__Consigna A__:
Edita el texto sobre la modestia y el recogimiento reproduciendo todo desde "2.1. Modestia en" hasta "que somos pecadores.", con "humildes" reemplazado por "sencillos".

__Fragmento mostrado__:
--------------------

2. Modestia y recogimiento:

2.1. Modestia en las miradas: no mirar a un lado y a otro. De lo contrario


estaremos demostrando que estamos distraídos o aburridos; y esto
significa que no estamos valorando que ante nuestros ojos es el Señor
Jesucristo quien está volviendo a vivir su Agonía, su Pasión y su Muerte
por amor a nosotros.

2.2. No fijarse en quién entra o quién sale. Tampoco dejarse distraer por
las personas que faltan el respeto a Jesús sacramentado, al murmurar o al
hacer ruidos, al contestar teléfonos o a llevar a niños mal educados en la
fe. Aunque estas acciones ofendan al Señor, no somos nosotros quienes
tenemos la autoridad para llamarles la atención. En la Casa del Señor no
podemos ser sino humildes, conscientes de que somos pecadores.

2.3. La modestia consiste también en llevar ropa sobria, no lujosa ni


impúdica o inmoral.

--------------------

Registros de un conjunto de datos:
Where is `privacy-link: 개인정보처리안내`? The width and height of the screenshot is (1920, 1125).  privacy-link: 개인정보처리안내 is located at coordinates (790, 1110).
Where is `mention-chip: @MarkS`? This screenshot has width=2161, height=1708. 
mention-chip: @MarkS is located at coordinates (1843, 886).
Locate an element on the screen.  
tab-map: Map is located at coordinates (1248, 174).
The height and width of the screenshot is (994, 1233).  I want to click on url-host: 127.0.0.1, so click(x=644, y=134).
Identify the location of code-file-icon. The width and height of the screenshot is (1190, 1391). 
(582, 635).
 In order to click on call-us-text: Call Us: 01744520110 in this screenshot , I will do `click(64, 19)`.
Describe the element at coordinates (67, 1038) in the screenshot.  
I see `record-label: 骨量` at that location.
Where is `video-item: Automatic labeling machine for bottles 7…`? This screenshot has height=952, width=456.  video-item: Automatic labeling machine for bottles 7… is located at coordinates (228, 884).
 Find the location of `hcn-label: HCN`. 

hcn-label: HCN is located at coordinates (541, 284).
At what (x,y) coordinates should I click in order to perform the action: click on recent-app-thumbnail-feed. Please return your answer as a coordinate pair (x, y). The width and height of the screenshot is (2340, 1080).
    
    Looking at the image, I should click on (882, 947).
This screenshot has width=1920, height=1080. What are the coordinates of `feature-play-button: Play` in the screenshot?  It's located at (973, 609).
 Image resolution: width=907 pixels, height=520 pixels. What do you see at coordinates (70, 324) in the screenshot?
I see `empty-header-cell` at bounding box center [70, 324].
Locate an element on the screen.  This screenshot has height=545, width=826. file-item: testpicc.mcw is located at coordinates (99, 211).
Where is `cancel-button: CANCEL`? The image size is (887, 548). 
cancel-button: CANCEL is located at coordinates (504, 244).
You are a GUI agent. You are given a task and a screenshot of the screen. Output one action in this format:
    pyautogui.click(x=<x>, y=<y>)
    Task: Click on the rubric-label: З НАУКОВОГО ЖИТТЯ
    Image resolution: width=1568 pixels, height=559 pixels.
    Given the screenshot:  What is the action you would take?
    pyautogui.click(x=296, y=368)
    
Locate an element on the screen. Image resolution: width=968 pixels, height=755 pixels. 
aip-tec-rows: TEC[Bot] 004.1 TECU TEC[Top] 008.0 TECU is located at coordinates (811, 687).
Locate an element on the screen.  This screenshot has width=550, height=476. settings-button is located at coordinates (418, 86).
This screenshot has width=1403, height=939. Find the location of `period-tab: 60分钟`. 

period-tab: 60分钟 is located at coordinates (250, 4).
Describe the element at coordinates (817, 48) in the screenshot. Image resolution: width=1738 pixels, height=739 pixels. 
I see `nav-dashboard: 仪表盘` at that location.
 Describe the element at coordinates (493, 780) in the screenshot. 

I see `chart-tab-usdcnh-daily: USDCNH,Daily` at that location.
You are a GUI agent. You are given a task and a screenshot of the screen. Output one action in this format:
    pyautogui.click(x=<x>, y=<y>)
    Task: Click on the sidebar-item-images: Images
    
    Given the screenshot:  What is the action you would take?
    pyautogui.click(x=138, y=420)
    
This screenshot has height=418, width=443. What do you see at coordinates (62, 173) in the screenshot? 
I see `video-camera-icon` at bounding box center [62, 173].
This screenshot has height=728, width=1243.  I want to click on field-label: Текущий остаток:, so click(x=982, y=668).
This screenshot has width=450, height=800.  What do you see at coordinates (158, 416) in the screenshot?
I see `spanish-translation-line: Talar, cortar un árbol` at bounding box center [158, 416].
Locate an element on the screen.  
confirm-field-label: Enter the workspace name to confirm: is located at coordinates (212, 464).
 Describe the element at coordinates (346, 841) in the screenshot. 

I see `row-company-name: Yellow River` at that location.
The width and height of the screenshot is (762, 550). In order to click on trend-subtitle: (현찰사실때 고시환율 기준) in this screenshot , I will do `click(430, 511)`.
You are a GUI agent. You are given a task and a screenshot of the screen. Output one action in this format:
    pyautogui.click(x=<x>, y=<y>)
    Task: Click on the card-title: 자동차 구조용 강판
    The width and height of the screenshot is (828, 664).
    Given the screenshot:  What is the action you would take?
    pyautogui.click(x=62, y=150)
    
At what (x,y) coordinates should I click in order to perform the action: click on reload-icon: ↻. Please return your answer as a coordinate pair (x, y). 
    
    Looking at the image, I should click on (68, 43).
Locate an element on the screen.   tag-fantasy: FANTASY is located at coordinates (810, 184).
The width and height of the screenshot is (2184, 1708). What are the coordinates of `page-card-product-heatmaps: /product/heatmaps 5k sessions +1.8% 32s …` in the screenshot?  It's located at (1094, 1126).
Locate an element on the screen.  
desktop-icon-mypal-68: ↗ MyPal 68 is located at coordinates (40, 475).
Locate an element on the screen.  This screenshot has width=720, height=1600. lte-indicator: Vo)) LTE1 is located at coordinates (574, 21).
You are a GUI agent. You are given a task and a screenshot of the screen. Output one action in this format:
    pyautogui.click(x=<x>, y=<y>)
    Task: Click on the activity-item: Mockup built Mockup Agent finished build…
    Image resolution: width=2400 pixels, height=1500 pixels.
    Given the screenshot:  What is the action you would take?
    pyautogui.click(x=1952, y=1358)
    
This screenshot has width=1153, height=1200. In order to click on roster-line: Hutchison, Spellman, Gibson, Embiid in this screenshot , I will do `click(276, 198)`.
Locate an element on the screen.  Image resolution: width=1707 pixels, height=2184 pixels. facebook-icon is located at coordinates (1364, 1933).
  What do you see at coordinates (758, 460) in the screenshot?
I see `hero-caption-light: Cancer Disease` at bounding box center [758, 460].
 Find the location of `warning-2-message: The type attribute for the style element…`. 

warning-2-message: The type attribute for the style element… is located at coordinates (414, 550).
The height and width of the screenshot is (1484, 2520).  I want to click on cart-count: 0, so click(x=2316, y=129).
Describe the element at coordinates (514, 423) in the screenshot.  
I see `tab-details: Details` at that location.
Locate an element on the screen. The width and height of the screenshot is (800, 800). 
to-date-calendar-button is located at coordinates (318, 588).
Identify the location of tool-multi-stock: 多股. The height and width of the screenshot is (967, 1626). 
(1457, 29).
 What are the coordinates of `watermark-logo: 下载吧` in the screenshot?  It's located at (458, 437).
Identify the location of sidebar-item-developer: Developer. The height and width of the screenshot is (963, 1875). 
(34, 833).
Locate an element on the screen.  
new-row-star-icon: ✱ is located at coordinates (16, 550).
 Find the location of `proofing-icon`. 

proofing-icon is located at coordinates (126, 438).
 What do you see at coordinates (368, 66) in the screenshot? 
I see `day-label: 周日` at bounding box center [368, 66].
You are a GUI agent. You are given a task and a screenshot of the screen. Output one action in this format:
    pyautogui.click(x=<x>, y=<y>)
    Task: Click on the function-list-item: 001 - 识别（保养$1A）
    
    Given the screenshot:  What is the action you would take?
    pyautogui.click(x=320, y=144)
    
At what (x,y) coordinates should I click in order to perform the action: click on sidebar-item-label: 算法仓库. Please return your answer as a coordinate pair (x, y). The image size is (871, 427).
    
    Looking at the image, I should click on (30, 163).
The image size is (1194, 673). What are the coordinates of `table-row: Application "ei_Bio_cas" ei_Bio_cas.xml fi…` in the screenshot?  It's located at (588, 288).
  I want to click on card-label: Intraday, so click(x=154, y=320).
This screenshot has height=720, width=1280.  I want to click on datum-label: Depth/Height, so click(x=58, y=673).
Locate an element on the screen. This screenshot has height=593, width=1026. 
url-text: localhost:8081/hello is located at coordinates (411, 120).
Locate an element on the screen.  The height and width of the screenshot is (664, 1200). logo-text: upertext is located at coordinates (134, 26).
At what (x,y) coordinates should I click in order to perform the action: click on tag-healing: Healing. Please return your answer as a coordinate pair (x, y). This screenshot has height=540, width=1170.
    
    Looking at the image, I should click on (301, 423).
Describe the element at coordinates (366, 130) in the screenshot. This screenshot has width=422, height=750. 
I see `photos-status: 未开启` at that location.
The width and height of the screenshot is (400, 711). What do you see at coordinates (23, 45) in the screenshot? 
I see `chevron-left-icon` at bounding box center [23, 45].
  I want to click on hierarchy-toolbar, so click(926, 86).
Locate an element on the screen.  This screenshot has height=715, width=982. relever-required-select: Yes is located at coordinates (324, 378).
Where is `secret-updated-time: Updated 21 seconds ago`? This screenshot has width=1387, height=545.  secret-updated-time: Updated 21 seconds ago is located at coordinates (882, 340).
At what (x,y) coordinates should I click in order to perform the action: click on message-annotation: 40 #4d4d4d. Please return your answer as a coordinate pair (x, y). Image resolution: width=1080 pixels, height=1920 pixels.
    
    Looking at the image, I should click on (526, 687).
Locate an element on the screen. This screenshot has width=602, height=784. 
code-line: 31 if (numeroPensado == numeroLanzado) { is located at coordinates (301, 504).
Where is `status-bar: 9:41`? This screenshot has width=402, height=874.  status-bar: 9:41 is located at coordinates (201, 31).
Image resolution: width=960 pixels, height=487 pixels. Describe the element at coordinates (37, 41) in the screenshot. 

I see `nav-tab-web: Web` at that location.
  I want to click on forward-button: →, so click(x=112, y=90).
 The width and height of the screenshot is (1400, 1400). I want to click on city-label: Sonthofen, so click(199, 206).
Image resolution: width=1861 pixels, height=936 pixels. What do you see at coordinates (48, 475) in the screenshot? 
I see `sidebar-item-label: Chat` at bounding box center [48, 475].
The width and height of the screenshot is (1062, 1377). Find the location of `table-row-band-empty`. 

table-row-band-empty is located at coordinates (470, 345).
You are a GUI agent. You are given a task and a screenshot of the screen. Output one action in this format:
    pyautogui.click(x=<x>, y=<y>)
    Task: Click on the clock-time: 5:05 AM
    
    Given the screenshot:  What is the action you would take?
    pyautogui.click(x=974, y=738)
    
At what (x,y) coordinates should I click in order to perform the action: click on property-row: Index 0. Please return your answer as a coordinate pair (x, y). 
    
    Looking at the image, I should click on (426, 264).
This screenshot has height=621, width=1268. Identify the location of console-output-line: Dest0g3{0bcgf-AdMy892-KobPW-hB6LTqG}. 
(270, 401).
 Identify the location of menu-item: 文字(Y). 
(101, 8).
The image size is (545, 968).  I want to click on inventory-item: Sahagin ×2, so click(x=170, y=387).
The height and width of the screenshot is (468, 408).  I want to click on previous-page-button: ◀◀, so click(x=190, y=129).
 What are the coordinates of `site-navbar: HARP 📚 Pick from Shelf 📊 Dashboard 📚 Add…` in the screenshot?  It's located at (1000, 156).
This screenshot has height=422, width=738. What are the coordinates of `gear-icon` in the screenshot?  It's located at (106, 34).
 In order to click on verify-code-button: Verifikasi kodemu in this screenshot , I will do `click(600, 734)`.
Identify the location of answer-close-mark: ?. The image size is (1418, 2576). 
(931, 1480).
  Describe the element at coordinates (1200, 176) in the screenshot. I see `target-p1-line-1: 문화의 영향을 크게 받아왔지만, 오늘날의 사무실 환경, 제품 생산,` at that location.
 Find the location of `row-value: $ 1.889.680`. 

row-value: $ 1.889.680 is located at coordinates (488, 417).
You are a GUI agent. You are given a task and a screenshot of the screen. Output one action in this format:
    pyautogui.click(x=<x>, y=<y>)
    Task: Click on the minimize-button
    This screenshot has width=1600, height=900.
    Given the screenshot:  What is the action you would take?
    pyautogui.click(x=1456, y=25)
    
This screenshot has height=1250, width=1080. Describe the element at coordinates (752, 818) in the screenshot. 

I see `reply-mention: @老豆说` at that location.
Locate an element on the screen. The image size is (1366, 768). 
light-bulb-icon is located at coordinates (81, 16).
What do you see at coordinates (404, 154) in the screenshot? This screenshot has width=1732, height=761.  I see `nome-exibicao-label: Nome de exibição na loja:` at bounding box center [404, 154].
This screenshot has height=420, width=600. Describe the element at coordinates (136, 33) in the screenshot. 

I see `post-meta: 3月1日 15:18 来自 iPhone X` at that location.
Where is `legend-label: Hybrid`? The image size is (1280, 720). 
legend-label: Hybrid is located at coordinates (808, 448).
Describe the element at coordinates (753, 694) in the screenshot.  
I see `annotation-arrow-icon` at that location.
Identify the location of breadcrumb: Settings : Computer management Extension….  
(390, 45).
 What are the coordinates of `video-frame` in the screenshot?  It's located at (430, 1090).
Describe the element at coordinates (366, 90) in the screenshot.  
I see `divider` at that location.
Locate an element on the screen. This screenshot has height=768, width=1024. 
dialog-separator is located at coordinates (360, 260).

--------------------

__Consigna B__:
Expresa como tabla Markdown las líneas del listado que van desde la que contiene "is (871, 427)." hasta la que contiene "coordinates (324, 378).", ambas incluidas, omitiendo las líneas en blanco. Usa las columnas "Fila", con el número de cada fila, y "Línea", con el texto correspondiente.

__Tu solución A__:
2.1. Modestia en las miradas: no mirar a un lado y a otro. De lo contrario


estaremos demostrando que estamos distraídos o aburridos; y esto
significa que no estamos valorando que ante nuestros ojos es el Señor
Jesucristo quien está volviendo a vivir su Agonía, su Pasión y su Muerte
por amor a nosotros.

2.2. No fijarse en quién entra o quién sale. Tampoco dejarse distraer por
las personas que faltan el respeto a Jesús sacramentado, al murmurar o al
hacer ruidos, al contestar teléfonos o a llevar a niños mal educados en la
fe. Aunque estas acciones ofendan al Señor, no somos nosotros quienes
tenemos la autoridad para llamarles la atención. En la Casa del Señor no
podemos ser sino sencillos, conscientes de que somos pecadores.

__Tu solución B__:
| Fila | Línea |
|---|---|
| 1 | At what (x,y) coordinates should I click in order to perform the action: click on sidebar-item-label: 算法仓库. Please return your answer as a coordinate pair (x, y). The image size is (871, 427). |
| 2 |     Looking at the image, I should click on (30, 163). |
| 3 | The image size is (1194, 673). What are the coordinates of `table-row: Application "ei_Bio_cas" ei_Bio_cas.xml fi…` in the screenshot?  It's located at (588, 288). |
| 4 |   I want to click on card-label: Intraday, so click(x=154, y=320). |
| 5 | This screenshot has height=720, width=1280.  I want to click on datum-label: Depth/Height, so click(x=58, y=673). |
| 6 | Locate an element on the screen. This screenshot has height=593, width=1026.  |
| 7 | url-text: localhost:8081/hello is located at coordinates (411, 120). |
| 8 | Locate an element on the screen.  The height and width of the screenshot is (664, 1200). logo-text: upertext is located at coordinates (134, 26). |
| 9 | At what (x,y) coordinates should I click in order to perform the action: click on tag-healing: Healing. Please return your answer as a coordinate pair (x, y). This screenshot has height=540, width=1170. |
| 10 |     Looking at the image, I should click on (301, 423). |
| 11 | Describe the element at coordinates (366, 130) in the screenshot. This screenshot has width=422, height=750.  |
| 12 | I see `photos-status: 未开启` at that location. |
| 13 | The width and height of the screenshot is (400, 711). What do you see at coordinates (23, 45) in the screenshot?  |
| 14 | I see `chevron-left-icon` at bounding box center [23, 45]. |
| 15 |   I want to click on hierarchy-toolbar, so click(926, 86). |
| 16 | Locate an element on the screen.  This screenshot has height=715, width=982. relever-required-select: Yes is located at coordinates (324, 378). |